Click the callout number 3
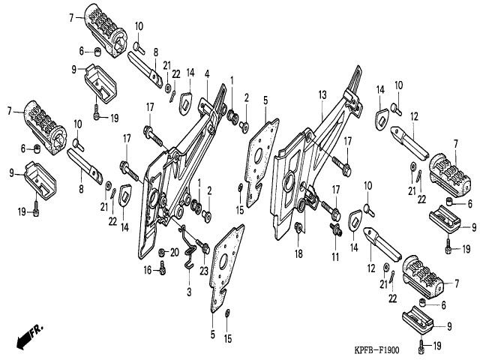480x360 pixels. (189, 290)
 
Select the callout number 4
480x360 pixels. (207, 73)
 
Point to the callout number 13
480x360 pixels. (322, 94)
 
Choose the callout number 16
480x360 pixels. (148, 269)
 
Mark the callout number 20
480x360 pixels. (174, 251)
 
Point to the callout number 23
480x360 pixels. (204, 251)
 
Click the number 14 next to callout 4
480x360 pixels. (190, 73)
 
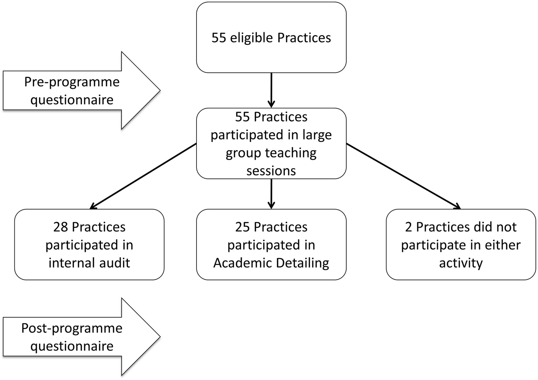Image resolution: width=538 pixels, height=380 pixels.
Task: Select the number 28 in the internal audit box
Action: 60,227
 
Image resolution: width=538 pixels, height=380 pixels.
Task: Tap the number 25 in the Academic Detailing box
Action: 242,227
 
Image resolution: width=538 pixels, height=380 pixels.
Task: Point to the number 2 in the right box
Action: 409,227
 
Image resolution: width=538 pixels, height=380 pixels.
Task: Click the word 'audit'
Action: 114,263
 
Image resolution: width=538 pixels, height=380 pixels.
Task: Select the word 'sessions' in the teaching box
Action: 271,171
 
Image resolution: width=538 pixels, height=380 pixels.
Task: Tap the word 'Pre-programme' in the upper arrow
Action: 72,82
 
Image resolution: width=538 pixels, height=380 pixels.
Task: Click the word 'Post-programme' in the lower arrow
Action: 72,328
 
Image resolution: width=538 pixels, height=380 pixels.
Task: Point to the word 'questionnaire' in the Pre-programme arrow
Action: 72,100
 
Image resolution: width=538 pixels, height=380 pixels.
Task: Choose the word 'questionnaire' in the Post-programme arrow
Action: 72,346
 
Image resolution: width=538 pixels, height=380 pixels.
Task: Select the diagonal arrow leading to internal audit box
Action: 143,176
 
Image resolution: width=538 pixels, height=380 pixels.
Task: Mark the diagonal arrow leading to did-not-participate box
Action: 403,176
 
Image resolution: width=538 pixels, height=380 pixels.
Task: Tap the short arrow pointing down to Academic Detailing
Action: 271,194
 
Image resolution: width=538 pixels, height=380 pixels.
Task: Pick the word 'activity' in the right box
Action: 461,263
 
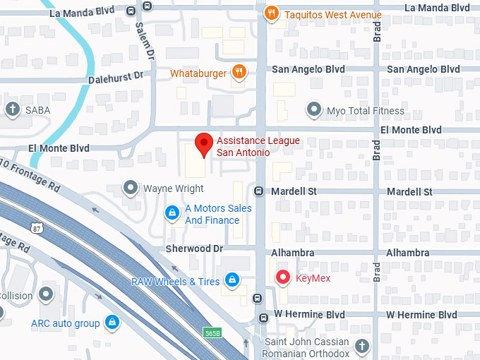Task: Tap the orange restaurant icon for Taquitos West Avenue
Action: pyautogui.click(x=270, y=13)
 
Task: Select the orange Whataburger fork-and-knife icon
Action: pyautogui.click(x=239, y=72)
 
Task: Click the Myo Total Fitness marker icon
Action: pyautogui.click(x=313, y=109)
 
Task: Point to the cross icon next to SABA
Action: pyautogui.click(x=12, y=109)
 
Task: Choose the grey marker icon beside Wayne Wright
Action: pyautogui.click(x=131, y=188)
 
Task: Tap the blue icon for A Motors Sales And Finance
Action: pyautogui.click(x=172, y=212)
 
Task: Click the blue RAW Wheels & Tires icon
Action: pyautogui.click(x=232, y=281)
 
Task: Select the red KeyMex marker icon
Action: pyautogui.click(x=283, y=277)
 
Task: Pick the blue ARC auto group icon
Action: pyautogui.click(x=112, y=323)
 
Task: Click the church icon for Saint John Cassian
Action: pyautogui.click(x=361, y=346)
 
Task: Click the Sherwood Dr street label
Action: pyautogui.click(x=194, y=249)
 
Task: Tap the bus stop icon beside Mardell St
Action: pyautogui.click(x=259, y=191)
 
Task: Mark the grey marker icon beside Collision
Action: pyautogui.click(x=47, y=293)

-*-*-

__Exercise details__: Copy all of the lines above word for word, with the pictures left out.

__Solution to this task__:
Click the callout number 3
480x360 pixels. (189, 290)
 
Select the callout number 4
480x360 pixels. (207, 73)
 
Point to the callout number 13
480x360 pixels. (322, 94)
 
Choose the callout number 16
480x360 pixels. (148, 269)
 
Mark the callout number 20
480x360 pixels. (174, 251)
 
Point to the callout number 23
480x360 pixels. (204, 251)
 
Click the number 14 next to callout 4
480x360 pixels. (190, 73)
 
Image resolution: width=538 pixels, height=380 pixels.
Task: Select the number 28 in the internal audit box
Action: 60,227
 
Image resolution: width=538 pixels, height=380 pixels.
Task: Tap the number 25 in the Academic Detailing box
Action: 242,227
 
Image resolution: width=538 pixels, height=380 pixels.
Task: Point to the number 2 in the right box
Action: 409,227
 
Image resolution: width=538 pixels, height=380 pixels.
Task: Click the word 'audit'
Action: 114,263
 
Image resolution: width=538 pixels, height=380 pixels.
Task: Select the word 'sessions' in the teaching box
Action: 271,171
 
Image resolution: width=538 pixels, height=380 pixels.
Task: Tap the word 'Pre-programme' in the upper arrow
Action: 72,82
 
Image resolution: width=538 pixels, height=380 pixels.
Task: Click the word 'Post-programme' in the lower arrow
Action: 72,328
 
Image resolution: width=538 pixels, height=380 pixels.
Task: Point to the word 'questionnaire' in the Pre-programme arrow
Action: 72,100
 
Image resolution: width=538 pixels, height=380 pixels.
Task: Choose the word 'questionnaire' in the Post-programme arrow
Action: 72,346
 
Image resolution: width=538 pixels, height=380 pixels.
Task: Select the diagonal arrow leading to internal audit box
Action: 143,176
 
Image resolution: width=538 pixels, height=380 pixels.
Task: Mark the diagonal arrow leading to did-not-participate box
Action: 403,176
 
Image resolution: width=538 pixels, height=380 pixels.
Task: Tap the short arrow pointing down to Academic Detailing
Action: 271,194
 
Image resolution: width=538 pixels, height=380 pixels.
Task: Pick the word 'activity' in the right box
Action: 461,263
 
Task: Tap the orange restaurant icon for Taquitos West Avenue
Action: pyautogui.click(x=270, y=13)
 
Task: Select the orange Whataburger fork-and-knife icon
Action: pyautogui.click(x=239, y=72)
 
Task: Click the Myo Total Fitness marker icon
Action: pyautogui.click(x=313, y=109)
 
Task: Point to the cross icon next to SABA
Action: pyautogui.click(x=12, y=109)
 
Task: Choose the grey marker icon beside Wayne Wright
Action: pyautogui.click(x=131, y=188)
 
Task: Tap the blue icon for A Motors Sales And Finance
Action: pyautogui.click(x=172, y=212)
 
Task: Click the blue RAW Wheels & Tires icon
Action: pyautogui.click(x=232, y=281)
 
Task: Select the red KeyMex marker icon
Action: pyautogui.click(x=283, y=277)
 
Task: Pick the blue ARC auto group icon
Action: pyautogui.click(x=112, y=323)
 
Task: Click the church icon for Saint John Cassian
Action: pyautogui.click(x=361, y=346)
 
Task: Click the Sherwood Dr street label
Action: pyautogui.click(x=194, y=249)
 
Task: Tap the bus stop icon beside Mardell St
Action: pyautogui.click(x=259, y=191)
 
Task: Mark the grey marker icon beside Collision
Action: pyautogui.click(x=47, y=293)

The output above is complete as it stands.